Generalising beyond the distribution on which they are trained is generally hard for machine learning systems, and it is not obvious how LLM-type foundational models behave in scenarios they haven't seen before. This makes large-scale real-world testing an absolute necessity before claiming the usefulness of the LLM-integrated systems for clinical practice.
That said, the papers are responsibly written and demonstrate an outstanding engineering achievement. Conclusions are backed by data, as long as we don’t extend them inadvertently to the real world. One of the main limitations of the papers is their reliance on a simulated LLM-based patient agent. Also, there is potential for LLMs to have seen papers published using the MIMIC-4 dataset (at least in the case of the MIRA agent) and therefore perform better. As many real-world cases are repeats of previous cases, this may not be a problem in practice. However, one must note that this is not always the case.

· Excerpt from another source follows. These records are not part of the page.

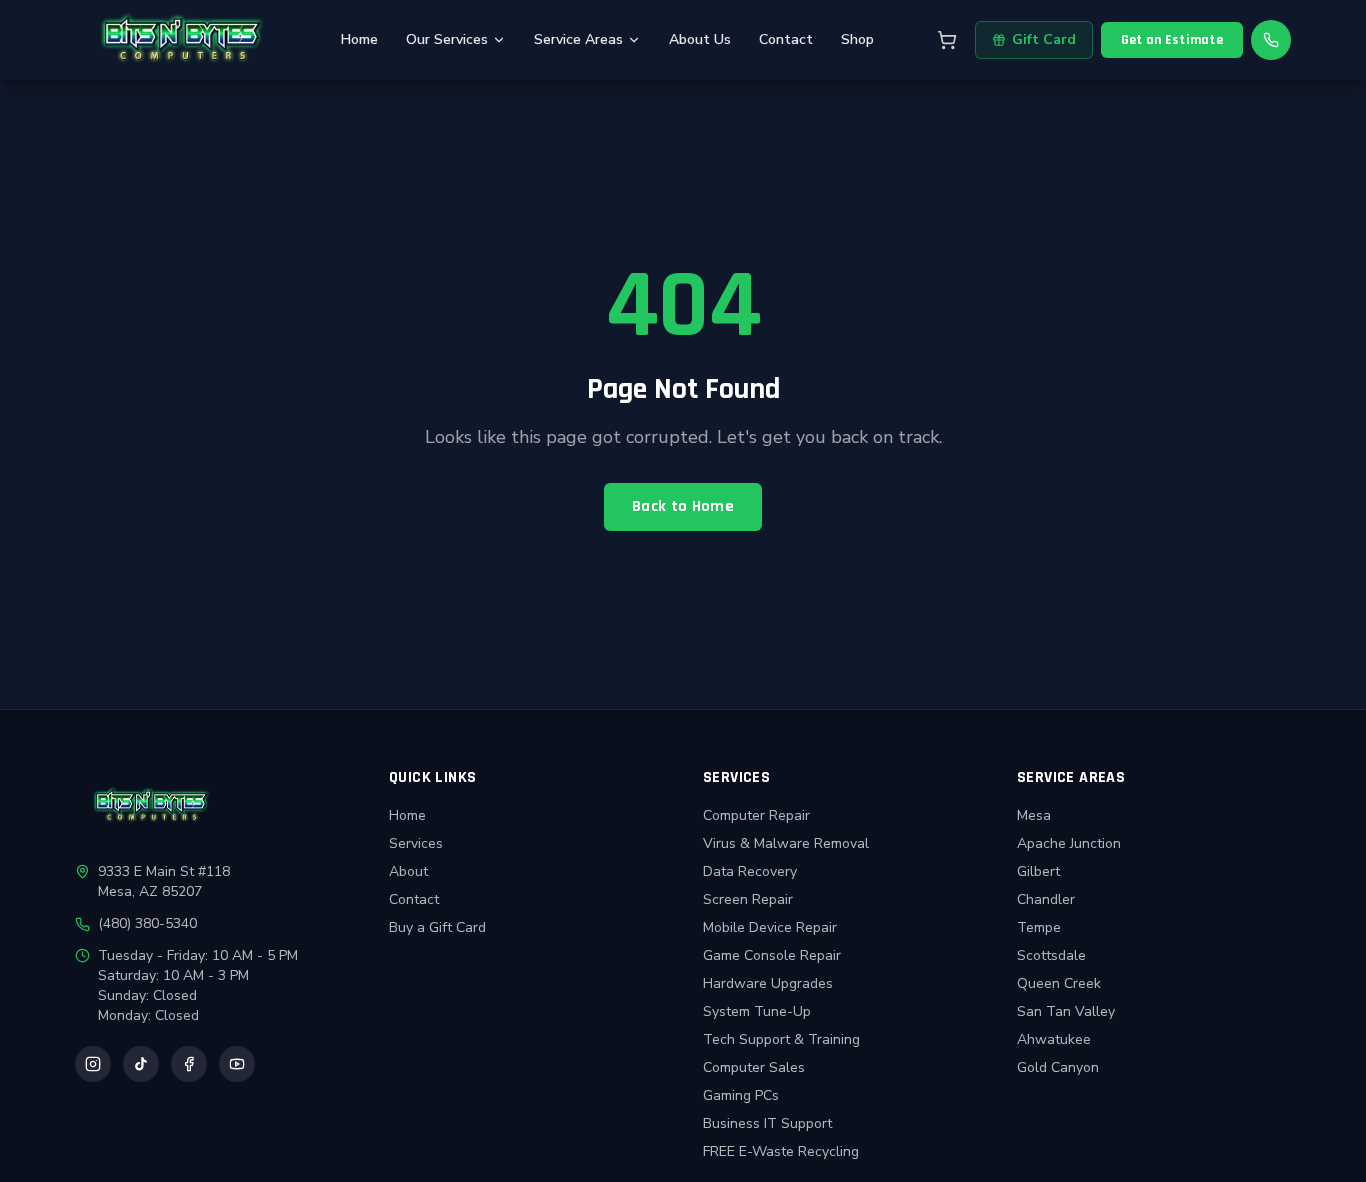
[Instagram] (93, 1064)
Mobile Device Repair (770, 927)
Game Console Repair (772, 955)
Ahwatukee (1054, 1039)
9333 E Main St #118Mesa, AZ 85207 (164, 881)
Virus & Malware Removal (786, 843)
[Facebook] (189, 1064)
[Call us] (1271, 40)
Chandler (1046, 899)
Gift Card (1044, 39)
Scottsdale (1051, 955)
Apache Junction (1069, 843)
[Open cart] (947, 40)
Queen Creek (1059, 983)
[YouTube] (237, 1064)
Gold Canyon (1058, 1067)
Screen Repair (748, 899)
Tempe (1039, 927)
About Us (700, 39)
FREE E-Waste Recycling (781, 1151)
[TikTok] (141, 1064)
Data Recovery (750, 871)
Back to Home (683, 506)
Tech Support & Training (781, 1039)
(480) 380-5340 (147, 923)
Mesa (1034, 815)
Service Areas (578, 39)
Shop (857, 39)
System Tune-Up (757, 1011)
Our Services (447, 39)
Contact (786, 39)
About (408, 871)
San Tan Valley (1066, 1011)
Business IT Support (767, 1123)
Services (416, 843)
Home (359, 39)
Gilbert (1038, 871)
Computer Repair (756, 815)
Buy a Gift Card (437, 927)
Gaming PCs (741, 1095)
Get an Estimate (1172, 40)
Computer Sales (754, 1067)
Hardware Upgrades (768, 983)
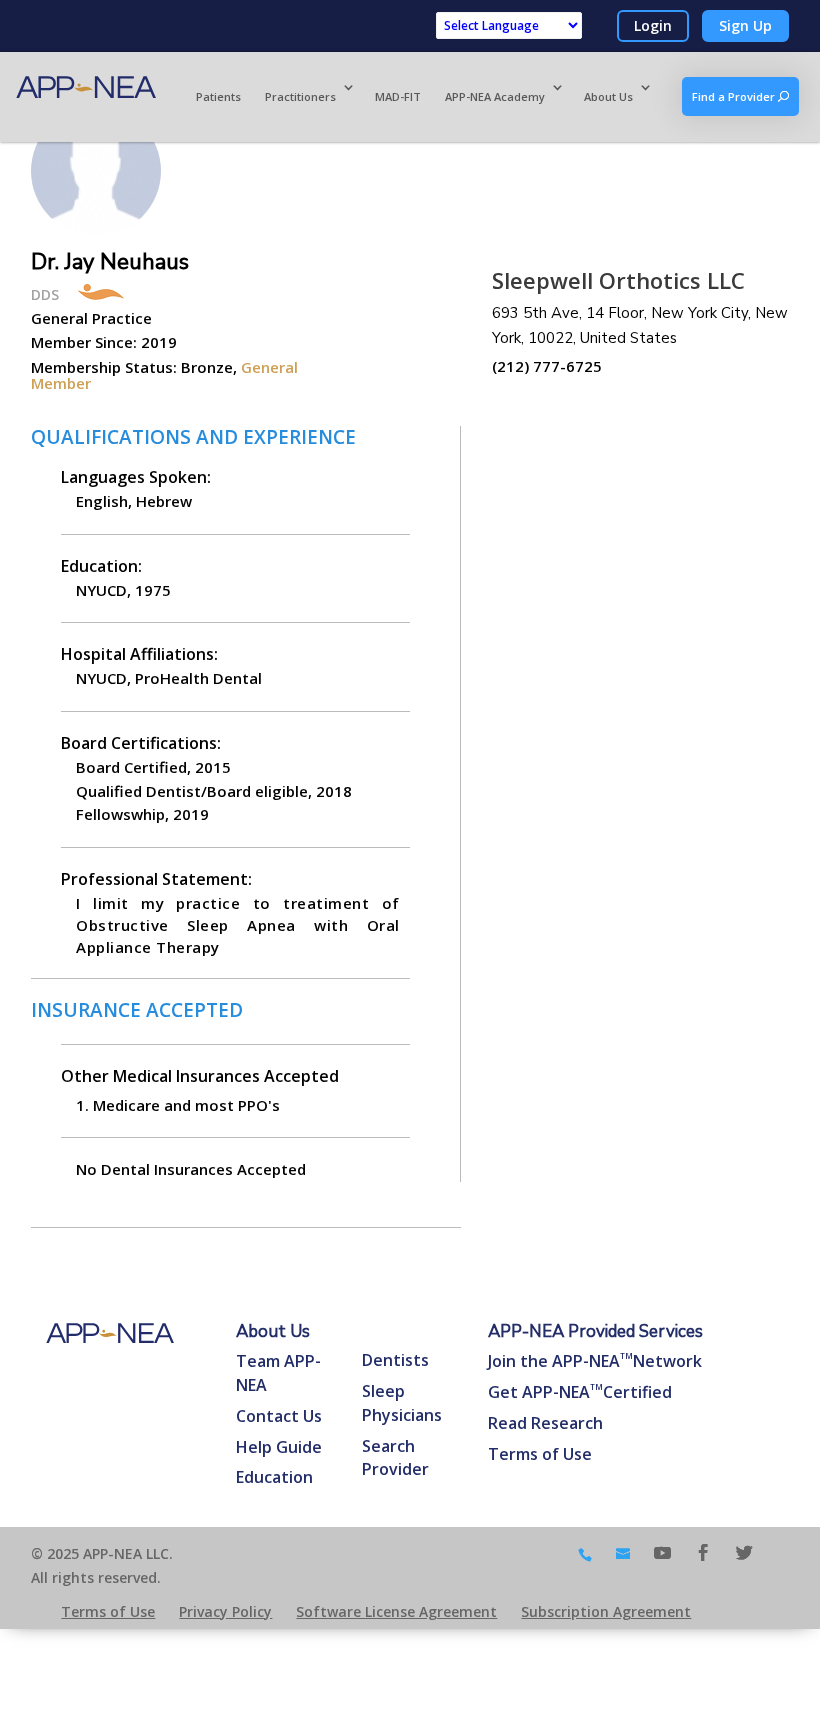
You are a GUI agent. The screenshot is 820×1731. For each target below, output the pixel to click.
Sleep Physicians (402, 1403)
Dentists (395, 1360)
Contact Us (279, 1416)
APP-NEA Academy (495, 96)
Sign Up (745, 25)
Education (274, 1477)
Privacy (225, 1611)
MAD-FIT (398, 96)
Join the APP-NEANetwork (595, 1361)
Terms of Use (540, 1454)
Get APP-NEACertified (580, 1392)
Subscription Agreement (606, 1611)
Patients (218, 96)
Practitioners (300, 96)
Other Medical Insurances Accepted (200, 1076)
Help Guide (279, 1447)
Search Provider (395, 1458)
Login (653, 25)
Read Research (545, 1423)
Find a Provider (735, 96)
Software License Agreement (396, 1611)
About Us (608, 96)
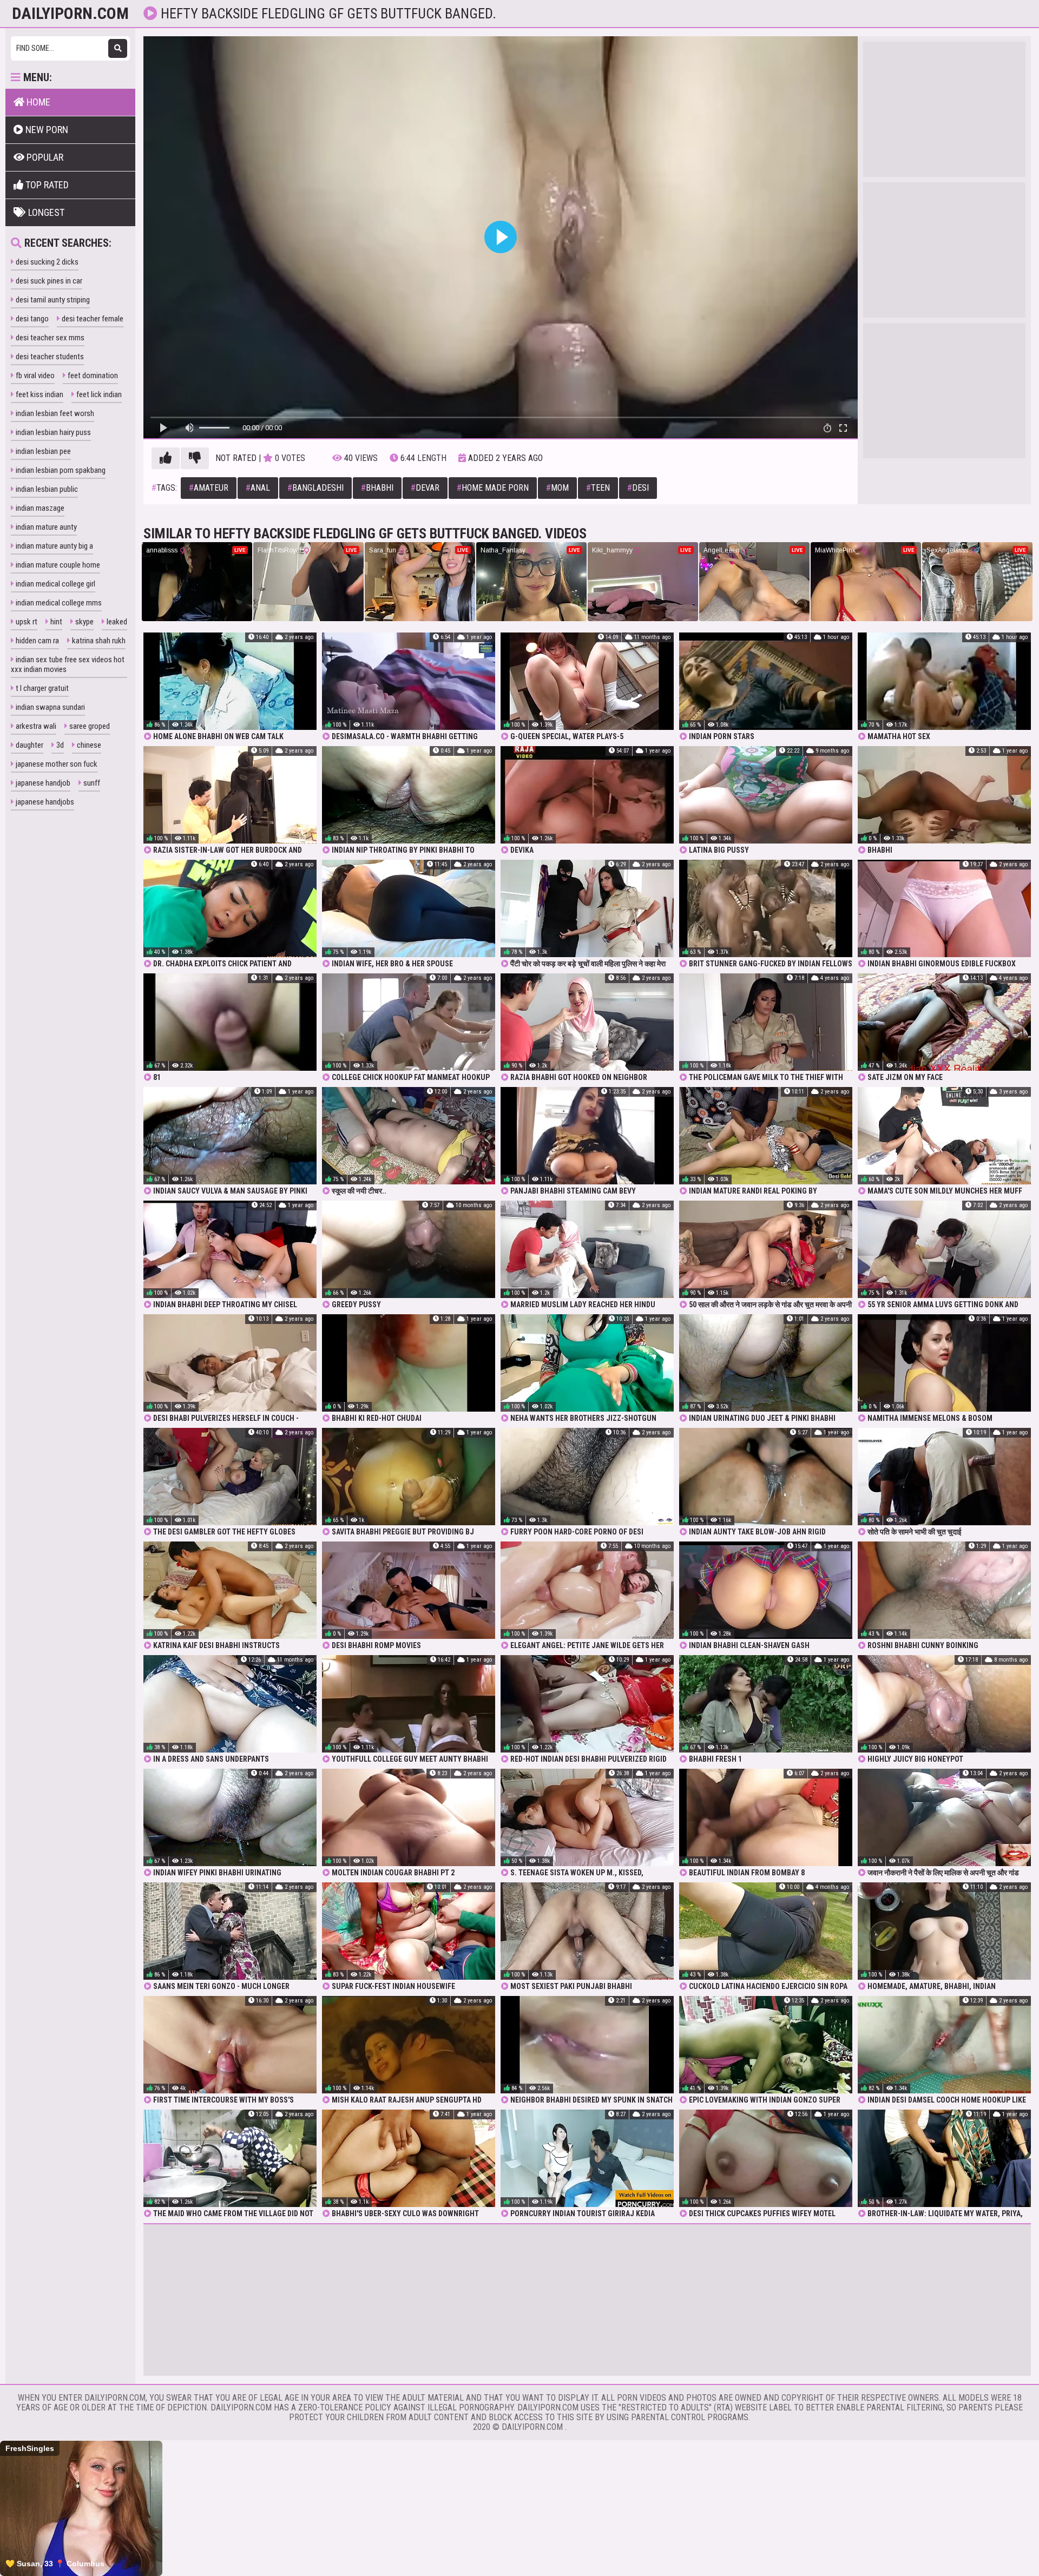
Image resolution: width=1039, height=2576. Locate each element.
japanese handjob (42, 783)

In terms of the current state of the art, this is clearly a step beyond expert-level question-answering by LLMs and is the necessary step before one can have confidence to test it in the real world. These studies are of great significance for the development of engineering pipelines for future real-world evaluations. However, given the performance we see for current LLMs, the result is not unexpected. One has to wait and see what the real-world challenges would be when these are put into practice, as patients interact with an agent in a life-critical situation, since simulations may not capture the full breadth of human behaviour.